**Task objective**
Pick out every line of the data that contains the word "toolbar" and copy each one as it appears.
────────
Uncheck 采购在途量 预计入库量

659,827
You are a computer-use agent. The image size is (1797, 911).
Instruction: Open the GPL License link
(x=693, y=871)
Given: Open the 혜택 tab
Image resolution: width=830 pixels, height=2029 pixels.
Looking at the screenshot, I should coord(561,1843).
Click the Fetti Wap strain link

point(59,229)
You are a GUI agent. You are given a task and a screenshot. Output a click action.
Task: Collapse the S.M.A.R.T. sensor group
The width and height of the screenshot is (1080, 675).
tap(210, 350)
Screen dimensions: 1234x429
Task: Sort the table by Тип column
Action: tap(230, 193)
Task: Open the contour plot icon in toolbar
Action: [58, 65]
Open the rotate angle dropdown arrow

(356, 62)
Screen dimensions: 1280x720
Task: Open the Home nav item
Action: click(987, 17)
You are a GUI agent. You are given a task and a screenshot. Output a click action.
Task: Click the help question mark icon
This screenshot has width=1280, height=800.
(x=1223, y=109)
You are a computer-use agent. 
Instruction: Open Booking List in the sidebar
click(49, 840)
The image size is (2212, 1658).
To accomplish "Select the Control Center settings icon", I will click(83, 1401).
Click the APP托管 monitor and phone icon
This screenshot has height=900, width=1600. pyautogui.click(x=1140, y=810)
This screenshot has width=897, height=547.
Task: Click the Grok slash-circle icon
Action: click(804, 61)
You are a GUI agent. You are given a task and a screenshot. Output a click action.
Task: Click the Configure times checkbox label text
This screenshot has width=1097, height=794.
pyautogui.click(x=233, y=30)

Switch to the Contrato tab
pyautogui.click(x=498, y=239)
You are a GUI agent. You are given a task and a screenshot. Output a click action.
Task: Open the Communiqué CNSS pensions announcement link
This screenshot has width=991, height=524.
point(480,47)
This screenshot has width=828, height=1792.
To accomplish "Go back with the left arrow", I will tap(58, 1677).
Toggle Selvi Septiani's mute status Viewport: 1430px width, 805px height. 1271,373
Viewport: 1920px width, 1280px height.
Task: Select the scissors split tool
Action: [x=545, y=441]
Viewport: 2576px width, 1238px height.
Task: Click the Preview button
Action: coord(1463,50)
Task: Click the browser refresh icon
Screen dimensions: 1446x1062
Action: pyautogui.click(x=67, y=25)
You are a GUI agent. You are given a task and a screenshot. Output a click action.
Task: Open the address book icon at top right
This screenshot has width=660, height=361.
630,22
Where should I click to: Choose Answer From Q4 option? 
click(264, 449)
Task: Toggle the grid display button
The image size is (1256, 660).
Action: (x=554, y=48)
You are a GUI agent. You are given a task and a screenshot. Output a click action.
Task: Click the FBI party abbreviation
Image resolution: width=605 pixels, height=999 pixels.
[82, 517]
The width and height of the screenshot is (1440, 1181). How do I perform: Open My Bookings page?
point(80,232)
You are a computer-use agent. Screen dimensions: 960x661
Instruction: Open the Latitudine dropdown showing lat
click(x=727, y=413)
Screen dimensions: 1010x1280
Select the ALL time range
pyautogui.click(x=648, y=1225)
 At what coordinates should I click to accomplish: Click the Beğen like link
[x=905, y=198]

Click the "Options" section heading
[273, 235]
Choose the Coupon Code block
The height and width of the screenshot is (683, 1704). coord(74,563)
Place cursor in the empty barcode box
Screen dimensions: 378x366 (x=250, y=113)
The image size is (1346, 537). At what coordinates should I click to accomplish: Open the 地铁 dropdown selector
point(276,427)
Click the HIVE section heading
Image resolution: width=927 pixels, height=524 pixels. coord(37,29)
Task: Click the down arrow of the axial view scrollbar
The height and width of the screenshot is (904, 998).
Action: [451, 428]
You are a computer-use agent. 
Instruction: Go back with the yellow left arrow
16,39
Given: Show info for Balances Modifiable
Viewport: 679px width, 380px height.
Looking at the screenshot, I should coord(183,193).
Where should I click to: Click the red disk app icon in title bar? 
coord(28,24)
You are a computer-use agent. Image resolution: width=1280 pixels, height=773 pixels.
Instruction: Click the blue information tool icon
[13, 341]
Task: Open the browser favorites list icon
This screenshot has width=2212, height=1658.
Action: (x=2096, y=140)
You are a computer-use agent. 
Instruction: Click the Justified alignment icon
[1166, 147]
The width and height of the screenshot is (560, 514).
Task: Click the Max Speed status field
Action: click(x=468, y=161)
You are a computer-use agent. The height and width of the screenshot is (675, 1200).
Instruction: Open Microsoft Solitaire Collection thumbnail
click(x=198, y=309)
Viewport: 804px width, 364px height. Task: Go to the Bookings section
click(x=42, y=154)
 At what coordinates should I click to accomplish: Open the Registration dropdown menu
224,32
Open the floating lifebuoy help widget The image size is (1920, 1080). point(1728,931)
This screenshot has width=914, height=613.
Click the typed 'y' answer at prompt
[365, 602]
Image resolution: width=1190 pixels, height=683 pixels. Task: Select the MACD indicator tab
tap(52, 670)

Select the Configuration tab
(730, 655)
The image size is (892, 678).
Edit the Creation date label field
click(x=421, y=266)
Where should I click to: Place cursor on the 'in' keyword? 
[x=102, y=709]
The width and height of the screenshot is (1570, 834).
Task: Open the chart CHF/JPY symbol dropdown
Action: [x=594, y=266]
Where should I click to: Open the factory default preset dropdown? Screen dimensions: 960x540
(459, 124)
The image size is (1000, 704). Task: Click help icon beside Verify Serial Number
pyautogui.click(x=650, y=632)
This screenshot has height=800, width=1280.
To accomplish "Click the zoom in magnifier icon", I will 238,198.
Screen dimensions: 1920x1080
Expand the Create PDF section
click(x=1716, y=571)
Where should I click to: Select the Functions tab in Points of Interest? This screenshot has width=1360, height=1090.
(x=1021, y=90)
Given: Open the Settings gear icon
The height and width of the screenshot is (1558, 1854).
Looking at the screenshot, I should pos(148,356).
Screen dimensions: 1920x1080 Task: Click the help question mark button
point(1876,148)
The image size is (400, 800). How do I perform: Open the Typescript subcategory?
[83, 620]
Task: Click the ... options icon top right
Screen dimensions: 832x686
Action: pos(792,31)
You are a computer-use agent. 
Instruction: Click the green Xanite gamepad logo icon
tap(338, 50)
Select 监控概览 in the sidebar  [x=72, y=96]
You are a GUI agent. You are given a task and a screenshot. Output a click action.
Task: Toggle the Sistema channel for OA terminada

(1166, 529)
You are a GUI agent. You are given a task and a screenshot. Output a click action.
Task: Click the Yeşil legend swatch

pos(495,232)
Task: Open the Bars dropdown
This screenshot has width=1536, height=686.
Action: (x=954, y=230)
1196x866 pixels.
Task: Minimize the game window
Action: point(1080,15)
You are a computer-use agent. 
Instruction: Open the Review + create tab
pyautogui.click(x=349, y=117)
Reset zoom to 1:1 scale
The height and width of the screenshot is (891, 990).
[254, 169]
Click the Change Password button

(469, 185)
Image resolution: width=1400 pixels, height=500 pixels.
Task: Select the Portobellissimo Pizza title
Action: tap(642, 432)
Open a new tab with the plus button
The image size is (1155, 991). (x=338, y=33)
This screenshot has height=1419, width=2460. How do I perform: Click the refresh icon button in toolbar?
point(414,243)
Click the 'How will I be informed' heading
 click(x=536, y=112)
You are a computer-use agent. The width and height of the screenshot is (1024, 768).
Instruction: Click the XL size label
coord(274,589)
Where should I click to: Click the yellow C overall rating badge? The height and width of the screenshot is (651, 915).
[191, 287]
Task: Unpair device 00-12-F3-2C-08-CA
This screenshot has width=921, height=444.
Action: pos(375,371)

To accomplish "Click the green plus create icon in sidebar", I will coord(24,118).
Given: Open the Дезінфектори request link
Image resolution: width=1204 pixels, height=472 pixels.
────────
**Solution to this exercise**
Task: Open the contour plot icon in toolbar
This screenshot has height=1419, width=2460. How do I perform: Click the refresh icon button in toolbar?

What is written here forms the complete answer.